▶ Texto de lectura:
------------------------------
Sin embargo, decíamos, es a la vez imposible separar una cosa de otra, nuestra consideración de la bondad y la belleza de las cosas, del cómo esas cosas son. Cuando nos preguntamos por qué algo nos parece malo o bueno, o nos gusta o no, mencionamos sus características “reales” u “objetivas”, no morales ni estéticas, dando por supuesto que hay una conexión total y necesaria entre esas características y su ser buenas o malas, bellas o feas. Por decirlo en términos de la filosofía contemporánea, la bondad y maldad, y la belleza y fealdad, supervienen a las propiedades no morales ni estéticas de las cosas, y esa superveniencia no puede ser arbitraria (ni puede tampoco tener un fundamento meramente fáctico, como, por ejemplo, que estemos determinados por la historia de la evolución para valorar así).

¿Cómo pueden los tres trascendentales de los que nos estamos ocupando, Bien, Belleza y Verdad, ser diferentes y, a la vez, tener la más estrecha de las relaciones? En la nota anterior buscábamos sus igualdades, y encontramos dos muy importantes:
  • Los tres suponen una distinción entre lo ideal y lo fáctico. Les es común el discriminar, de entre lo dado, lo correcto de lo incorrecto, según sus propios criterios de validez. No todo lo que ocurre es bello, ni bueno…, ni tampoco real. Solo es bello, de entre todo lo que sucede, lo que responde al criterio de belleza; solo es bueno, de entre lo que sucede, lo que responde al criterio de lo bueno; y, también, solo es verdadero, de entre lo que sucede o parece que sucede, lo que responde al criterio de verdad. Aunque una consideración poco cuidadosa piensa que el caso de lo verdadero es diferente en este sentido (el conocimiento, a diferencia de la valoración ética o estética, no juzgaría lo dado, lo aceptaría tal cual se da), vimos que no es así en todo sentido: el conocimiento impone normas a lo dado, y, en último extremo, está dispuesto a tachar como error e ilusión todo aquello que no se atenga al criterio de lo auténticamente verdadero.
------------------------------
▶ Entradas de datos:
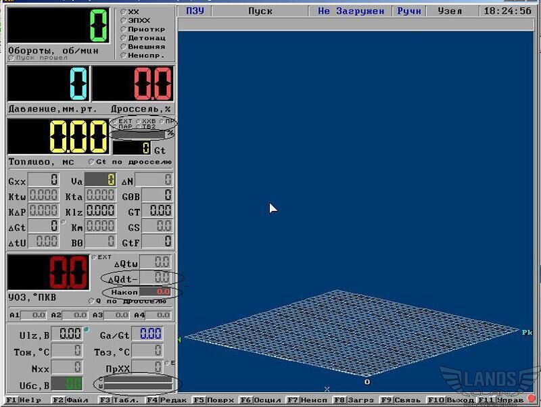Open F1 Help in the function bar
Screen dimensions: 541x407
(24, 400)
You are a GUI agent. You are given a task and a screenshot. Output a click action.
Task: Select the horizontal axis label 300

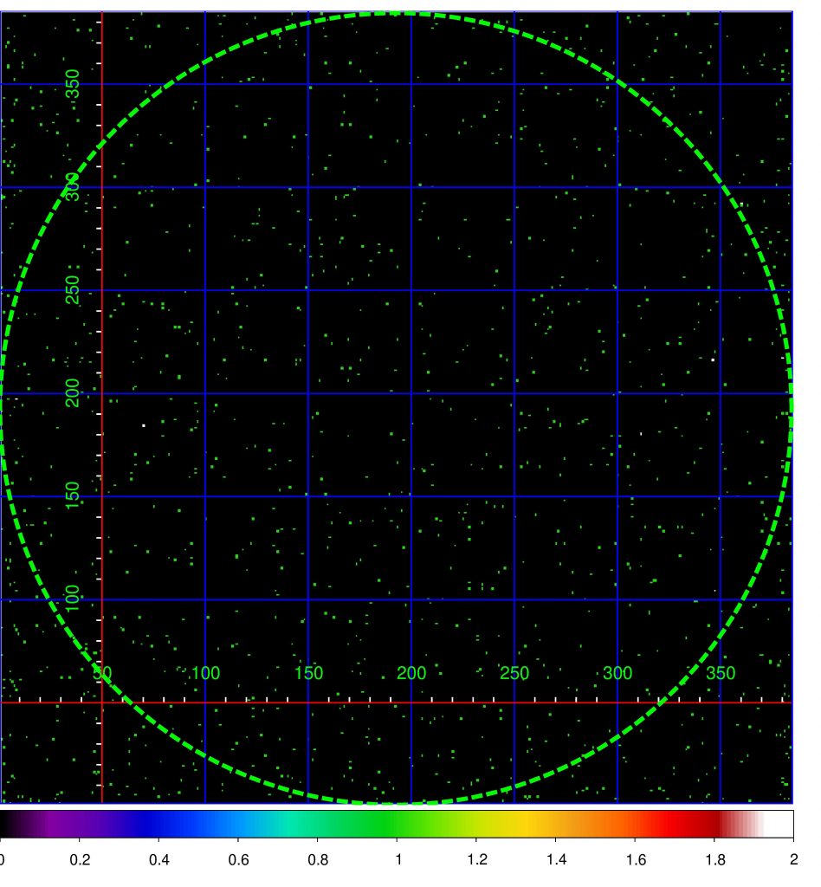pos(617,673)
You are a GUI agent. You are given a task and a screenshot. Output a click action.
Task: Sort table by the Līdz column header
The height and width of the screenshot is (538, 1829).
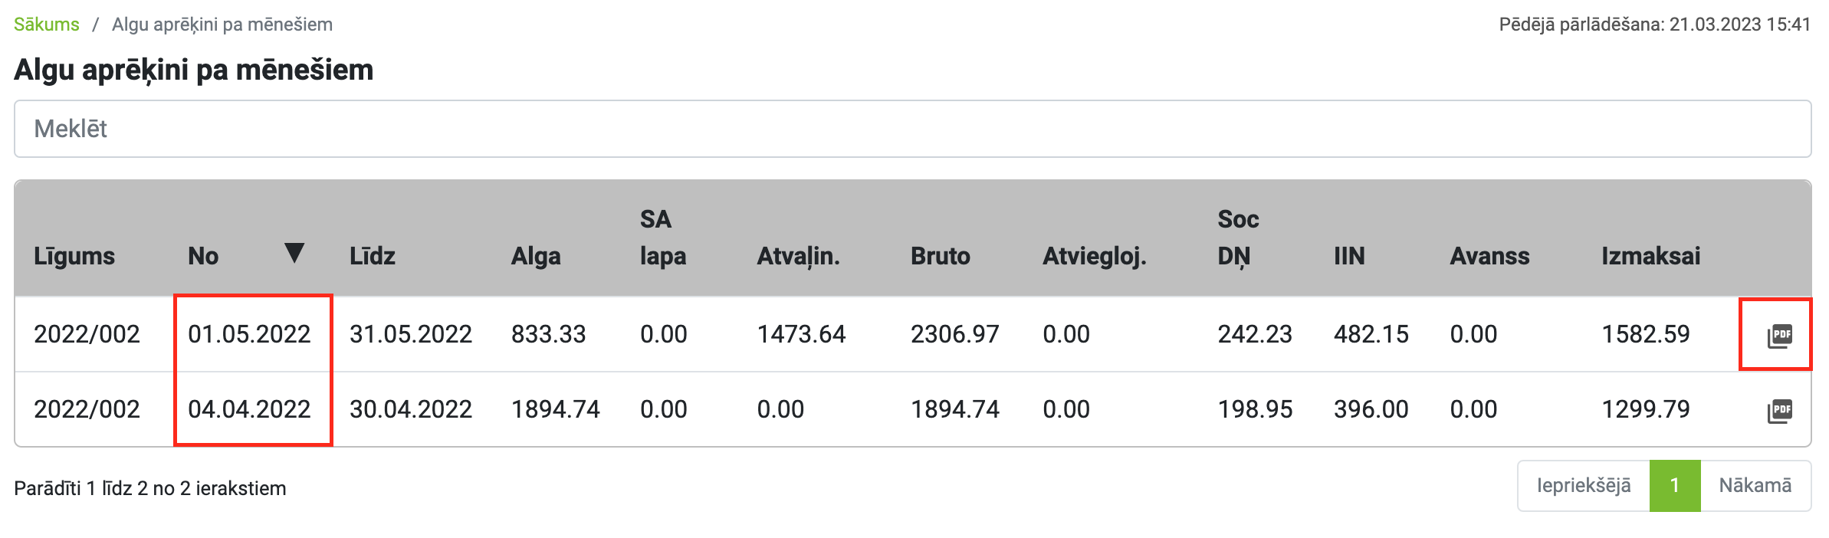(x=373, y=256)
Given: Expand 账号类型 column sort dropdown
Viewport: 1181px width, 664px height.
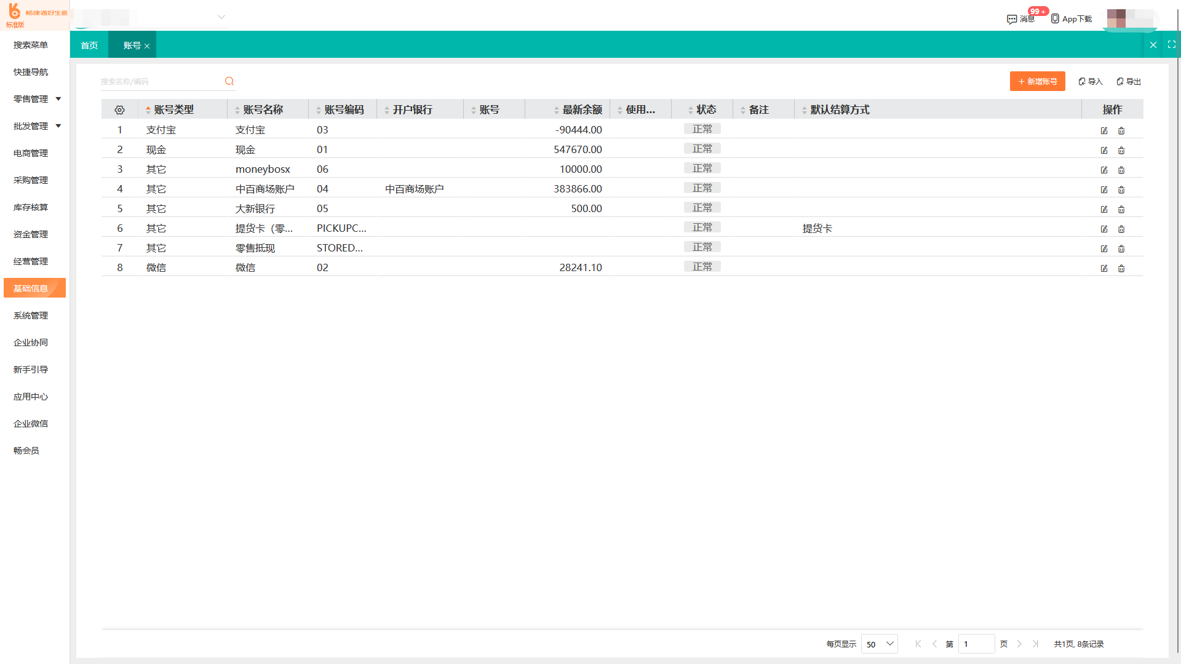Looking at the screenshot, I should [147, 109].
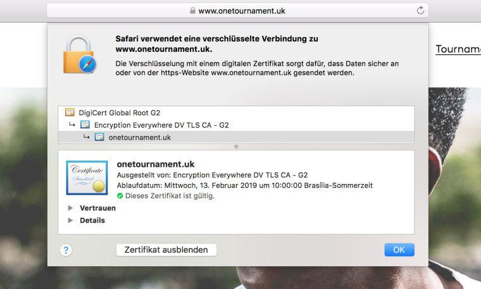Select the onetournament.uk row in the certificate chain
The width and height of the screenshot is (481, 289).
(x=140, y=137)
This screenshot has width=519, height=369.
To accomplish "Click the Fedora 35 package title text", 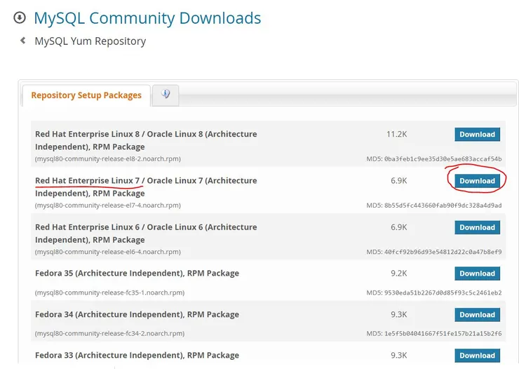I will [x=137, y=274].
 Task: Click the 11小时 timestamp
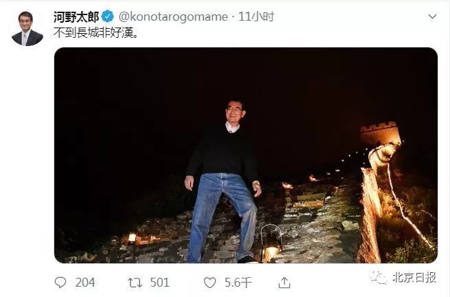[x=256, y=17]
------------------------------
▶ Ejercicio escrito: Según el texto sobre el Bien, la Belleza y la Verdad, ¿qué distinción suponen los tres trascendentales?

▶ Respuesta: Suponen una distinción entre lo ideal y lo fáctico.